Там, где наши дети не могут сами позаботиться о себе, — не могут в силу незнания будущей жизни, будущей судьбы, да и всего узора действительности, о них должны позаботиться родители, а голосу этих родителей должно внять государство. Лучшее лечение — гигиеническое, предупреждающее. Если школа наша пытается ‘лечить’, то при своей жесткости и неуклюжести, леча единственно ‘тумаками’, т. е. наказаниями, она вообще не лечит души, не выправляет духовного роста. Но в ее руках есть одно формальное средство, исполнимое потому именно, что оно формально и просто. Тут не требуется никакой мудрости: отделить здоровое и еще не зараженное от того, что уже из дома приносят некоторое национальное раздражение против всего народно-русского, в особенности определенную и всеобщую свою национальную вражду к строго русской государственности и нашего исторического государства. Вероятно, каждый согласится, что еврей врожденно не может быть привязан к Москве или Киеву, если не брать ‘торгового Киева’, а брать Киев исторических святынь. Вся вообще ‘рюриковская’ и ‘романовская’ Русь еврею не нужна и не интересна, ему ‘интересен’ Спиноза и Маркс. Совершенно определенно нужно сказать, что такие юноши и отроки нашим детям не товарищи. Совершенно определенно Министерство просвещения должно сознать, что заразное, разлагающее, вообще болезнетворное начало, — таковое по натуре своей и от самого рождения, непереносимо в школе в 3-процентной разреженности так же, как и в 50-процентной.

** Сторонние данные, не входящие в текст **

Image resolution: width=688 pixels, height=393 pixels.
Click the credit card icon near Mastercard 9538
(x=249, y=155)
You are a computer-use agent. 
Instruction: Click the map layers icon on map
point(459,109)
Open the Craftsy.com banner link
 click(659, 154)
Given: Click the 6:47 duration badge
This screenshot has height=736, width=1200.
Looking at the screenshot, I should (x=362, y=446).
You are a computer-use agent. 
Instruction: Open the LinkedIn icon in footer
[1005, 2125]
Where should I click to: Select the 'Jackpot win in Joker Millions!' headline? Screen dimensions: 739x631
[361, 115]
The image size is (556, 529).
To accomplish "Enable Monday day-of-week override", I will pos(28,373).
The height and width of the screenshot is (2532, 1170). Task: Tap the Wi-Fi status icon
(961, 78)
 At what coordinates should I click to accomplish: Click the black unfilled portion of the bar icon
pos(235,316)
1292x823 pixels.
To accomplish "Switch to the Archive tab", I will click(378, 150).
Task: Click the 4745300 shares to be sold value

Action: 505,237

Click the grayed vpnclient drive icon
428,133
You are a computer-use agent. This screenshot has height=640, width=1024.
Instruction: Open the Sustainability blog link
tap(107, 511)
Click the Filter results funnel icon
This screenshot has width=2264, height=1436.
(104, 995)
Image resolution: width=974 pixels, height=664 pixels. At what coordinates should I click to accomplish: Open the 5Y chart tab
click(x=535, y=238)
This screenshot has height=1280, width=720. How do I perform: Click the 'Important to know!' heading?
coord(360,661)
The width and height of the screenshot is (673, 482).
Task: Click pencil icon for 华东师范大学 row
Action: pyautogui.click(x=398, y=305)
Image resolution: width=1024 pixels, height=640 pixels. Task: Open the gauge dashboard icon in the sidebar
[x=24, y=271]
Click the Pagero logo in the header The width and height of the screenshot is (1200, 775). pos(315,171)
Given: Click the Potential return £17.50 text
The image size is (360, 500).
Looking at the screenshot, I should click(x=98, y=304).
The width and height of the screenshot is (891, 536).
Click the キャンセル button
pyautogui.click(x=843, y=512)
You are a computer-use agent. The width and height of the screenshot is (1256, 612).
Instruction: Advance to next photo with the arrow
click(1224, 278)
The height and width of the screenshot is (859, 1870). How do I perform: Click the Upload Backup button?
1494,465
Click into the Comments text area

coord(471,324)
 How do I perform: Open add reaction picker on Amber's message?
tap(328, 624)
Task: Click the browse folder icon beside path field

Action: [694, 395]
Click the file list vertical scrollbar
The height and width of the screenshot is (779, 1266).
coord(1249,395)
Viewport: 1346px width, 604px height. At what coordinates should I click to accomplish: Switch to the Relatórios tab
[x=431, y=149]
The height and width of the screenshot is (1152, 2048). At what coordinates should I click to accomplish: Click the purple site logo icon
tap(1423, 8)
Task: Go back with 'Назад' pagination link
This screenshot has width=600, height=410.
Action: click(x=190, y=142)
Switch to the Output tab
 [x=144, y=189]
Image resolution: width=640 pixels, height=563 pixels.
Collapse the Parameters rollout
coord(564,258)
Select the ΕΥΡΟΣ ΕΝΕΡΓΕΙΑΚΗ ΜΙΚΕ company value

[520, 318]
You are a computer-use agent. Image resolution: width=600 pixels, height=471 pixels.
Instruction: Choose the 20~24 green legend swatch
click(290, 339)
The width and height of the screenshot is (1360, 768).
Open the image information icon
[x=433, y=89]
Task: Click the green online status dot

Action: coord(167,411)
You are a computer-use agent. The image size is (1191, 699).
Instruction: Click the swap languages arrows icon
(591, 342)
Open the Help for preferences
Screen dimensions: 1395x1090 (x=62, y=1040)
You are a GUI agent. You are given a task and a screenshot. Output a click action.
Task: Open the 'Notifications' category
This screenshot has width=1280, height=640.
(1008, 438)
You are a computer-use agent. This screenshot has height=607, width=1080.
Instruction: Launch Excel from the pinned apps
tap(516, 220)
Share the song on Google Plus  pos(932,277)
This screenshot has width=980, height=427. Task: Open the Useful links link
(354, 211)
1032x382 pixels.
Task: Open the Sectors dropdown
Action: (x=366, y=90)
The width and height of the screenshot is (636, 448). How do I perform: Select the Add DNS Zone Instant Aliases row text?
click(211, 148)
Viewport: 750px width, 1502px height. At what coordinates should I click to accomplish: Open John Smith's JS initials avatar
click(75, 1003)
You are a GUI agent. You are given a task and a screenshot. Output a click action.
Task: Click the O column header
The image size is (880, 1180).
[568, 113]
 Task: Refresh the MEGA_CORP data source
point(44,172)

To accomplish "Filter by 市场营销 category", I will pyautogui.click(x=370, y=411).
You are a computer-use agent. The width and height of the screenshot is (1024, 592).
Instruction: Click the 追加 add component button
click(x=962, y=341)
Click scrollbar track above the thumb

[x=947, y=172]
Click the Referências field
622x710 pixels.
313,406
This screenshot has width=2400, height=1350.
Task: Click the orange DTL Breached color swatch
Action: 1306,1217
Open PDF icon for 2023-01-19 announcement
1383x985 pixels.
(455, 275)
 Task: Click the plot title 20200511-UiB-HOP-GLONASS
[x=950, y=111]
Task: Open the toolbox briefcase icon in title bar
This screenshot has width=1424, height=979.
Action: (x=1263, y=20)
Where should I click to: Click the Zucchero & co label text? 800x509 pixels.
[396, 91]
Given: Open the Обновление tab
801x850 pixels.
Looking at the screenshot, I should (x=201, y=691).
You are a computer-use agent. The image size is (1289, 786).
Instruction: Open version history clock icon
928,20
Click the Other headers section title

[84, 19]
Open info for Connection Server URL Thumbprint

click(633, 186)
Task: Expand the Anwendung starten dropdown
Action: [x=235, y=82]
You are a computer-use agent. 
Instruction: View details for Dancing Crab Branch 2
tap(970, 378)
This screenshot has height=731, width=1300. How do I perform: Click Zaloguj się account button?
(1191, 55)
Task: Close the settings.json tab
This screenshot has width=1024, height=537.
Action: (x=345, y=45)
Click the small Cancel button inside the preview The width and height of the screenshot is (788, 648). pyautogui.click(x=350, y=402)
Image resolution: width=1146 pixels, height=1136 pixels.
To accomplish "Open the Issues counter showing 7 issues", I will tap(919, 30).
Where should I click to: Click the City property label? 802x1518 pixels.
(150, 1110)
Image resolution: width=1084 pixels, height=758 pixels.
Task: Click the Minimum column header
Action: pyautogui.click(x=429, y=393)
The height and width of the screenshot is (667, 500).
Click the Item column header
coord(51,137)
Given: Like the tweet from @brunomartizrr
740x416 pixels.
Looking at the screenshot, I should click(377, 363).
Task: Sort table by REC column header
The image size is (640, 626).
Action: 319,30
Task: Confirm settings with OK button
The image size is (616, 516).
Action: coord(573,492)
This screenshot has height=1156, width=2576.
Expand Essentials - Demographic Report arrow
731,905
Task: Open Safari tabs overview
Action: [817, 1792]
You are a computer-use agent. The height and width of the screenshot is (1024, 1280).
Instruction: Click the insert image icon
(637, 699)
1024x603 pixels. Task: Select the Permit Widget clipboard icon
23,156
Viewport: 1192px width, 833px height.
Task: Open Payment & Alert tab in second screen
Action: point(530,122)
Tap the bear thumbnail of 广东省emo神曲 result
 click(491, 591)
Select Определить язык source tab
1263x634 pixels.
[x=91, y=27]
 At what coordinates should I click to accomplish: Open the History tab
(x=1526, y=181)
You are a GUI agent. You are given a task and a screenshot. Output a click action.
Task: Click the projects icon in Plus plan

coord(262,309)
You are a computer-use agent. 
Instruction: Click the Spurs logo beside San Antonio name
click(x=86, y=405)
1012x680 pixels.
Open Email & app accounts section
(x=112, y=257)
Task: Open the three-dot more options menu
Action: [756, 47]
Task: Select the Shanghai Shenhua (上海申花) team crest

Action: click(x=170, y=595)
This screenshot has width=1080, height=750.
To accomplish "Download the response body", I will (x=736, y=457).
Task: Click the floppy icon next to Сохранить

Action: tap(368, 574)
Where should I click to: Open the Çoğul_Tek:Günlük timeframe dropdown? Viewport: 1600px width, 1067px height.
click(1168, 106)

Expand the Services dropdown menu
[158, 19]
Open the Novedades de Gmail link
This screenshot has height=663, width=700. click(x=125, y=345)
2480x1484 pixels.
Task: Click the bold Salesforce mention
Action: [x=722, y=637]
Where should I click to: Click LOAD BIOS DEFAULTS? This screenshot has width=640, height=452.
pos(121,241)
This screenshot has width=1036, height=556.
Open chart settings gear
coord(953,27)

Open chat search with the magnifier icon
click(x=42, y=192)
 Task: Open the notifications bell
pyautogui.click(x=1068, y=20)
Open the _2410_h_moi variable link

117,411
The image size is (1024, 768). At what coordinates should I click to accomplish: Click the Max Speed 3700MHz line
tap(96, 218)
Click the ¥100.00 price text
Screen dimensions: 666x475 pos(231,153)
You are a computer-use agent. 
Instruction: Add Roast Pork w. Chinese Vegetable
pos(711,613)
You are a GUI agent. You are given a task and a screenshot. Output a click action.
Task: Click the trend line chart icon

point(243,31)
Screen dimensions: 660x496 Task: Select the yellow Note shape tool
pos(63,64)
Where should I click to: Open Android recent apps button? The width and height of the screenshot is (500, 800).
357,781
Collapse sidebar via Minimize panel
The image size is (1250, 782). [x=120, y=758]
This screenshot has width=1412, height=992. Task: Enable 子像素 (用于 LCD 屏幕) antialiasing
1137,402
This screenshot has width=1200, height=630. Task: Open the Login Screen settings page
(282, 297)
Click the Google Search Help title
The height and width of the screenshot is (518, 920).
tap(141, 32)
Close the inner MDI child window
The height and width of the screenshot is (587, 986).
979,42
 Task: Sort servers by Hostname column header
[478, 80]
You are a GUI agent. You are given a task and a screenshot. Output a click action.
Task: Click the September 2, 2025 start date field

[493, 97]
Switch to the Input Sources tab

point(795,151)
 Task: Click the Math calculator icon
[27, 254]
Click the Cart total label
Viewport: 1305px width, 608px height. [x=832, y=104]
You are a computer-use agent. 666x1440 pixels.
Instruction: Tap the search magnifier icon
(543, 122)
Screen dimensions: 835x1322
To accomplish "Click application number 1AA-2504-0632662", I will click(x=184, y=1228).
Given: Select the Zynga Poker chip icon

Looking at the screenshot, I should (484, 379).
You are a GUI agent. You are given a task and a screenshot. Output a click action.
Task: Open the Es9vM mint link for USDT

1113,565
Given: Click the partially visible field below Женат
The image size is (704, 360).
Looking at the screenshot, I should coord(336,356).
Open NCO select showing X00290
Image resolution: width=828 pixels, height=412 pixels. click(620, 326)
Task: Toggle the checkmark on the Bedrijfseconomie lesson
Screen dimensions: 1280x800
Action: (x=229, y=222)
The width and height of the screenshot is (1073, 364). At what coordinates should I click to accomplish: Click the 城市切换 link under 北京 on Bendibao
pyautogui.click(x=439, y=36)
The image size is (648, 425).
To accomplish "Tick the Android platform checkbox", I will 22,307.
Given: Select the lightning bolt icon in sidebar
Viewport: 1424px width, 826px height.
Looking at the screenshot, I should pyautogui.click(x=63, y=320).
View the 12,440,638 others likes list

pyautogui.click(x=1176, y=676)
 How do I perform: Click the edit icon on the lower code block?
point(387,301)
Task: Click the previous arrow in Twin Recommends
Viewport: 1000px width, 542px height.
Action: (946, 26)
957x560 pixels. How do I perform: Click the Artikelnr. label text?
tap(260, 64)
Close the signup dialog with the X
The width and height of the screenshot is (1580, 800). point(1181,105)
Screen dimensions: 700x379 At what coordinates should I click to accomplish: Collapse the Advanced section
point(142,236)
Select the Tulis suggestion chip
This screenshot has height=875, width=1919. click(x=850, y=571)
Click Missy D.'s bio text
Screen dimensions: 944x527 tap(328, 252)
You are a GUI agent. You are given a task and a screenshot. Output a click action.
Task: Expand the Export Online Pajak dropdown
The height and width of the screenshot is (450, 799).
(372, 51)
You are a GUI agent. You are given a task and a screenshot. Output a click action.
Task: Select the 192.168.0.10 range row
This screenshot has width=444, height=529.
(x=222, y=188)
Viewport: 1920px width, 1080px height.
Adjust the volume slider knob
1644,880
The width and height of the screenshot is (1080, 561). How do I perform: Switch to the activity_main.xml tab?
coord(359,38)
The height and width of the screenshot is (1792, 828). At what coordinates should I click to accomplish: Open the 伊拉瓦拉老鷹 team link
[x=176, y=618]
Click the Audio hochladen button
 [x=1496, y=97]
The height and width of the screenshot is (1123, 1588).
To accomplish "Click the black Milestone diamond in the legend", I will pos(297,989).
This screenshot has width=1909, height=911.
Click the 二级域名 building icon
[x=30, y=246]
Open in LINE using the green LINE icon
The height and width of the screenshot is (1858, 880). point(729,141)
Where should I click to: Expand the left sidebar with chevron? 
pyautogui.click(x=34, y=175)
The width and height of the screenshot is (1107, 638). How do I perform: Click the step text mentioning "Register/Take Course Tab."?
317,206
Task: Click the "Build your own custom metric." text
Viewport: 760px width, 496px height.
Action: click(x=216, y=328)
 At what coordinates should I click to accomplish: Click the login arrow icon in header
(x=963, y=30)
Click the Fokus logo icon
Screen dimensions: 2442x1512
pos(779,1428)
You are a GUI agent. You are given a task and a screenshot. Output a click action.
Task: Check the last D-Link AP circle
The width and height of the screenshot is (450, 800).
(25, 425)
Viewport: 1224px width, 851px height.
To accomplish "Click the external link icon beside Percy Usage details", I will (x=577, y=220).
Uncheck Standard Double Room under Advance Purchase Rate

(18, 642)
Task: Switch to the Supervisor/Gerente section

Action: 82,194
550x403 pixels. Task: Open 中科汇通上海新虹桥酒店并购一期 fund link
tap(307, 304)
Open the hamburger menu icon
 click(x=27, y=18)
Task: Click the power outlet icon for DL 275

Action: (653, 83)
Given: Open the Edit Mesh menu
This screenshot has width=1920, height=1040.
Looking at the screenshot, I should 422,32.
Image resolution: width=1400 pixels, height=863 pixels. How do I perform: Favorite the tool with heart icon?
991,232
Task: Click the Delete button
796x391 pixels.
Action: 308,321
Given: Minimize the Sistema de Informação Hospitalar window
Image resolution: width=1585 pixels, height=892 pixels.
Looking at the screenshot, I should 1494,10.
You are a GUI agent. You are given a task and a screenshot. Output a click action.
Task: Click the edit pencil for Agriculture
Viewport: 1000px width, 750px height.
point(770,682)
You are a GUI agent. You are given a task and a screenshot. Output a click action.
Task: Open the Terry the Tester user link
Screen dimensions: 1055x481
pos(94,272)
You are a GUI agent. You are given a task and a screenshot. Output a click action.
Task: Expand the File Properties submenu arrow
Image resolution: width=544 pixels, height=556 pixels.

А в частных учебных заведениях, ‘с правами правительственных гимназий’, принимаются евреи в величине 50 и 60 процентов. Но их в русских и в христианских гимназиях не нужно ни в одном проценте. Девять евреев в составе трех сот русских мальчиков, конечно, подчинят себе эти триста, в силу объясненного выше и для всех явного раннего у них развития, их ранней зрелости. Евреи достаточно богаты (в их же руках все банки!), чтобы иметь свои гимназии, — частные или даже правительственные, но исключительно еврейские. Там они могут применять способ ‘взаимного обучения’ и ‘товарищеского развивания’, так одушевленно привившийся в наших гимназиях, и могут они каждого начинять Марксом, социализмом и антихристианством. Но совершенно дико допускать это в гимназиях. Повторяем, это врожденно так, это неодолимо для русских в силу их замедленного северного роста и мозгового развития, параллельного половому, тоже позднему, развитию. И эту профилактику, это ‘предупреждение’ Министерство не может отказаться ввести.

КОММЕНТАРИИ

Московские Ведомости. 1914. 14 янв. No 10. Подпись: М-ведь.
Вставай, подымайся, / Рабочий народ!! П. Л. Лавров. Новая песня (1875).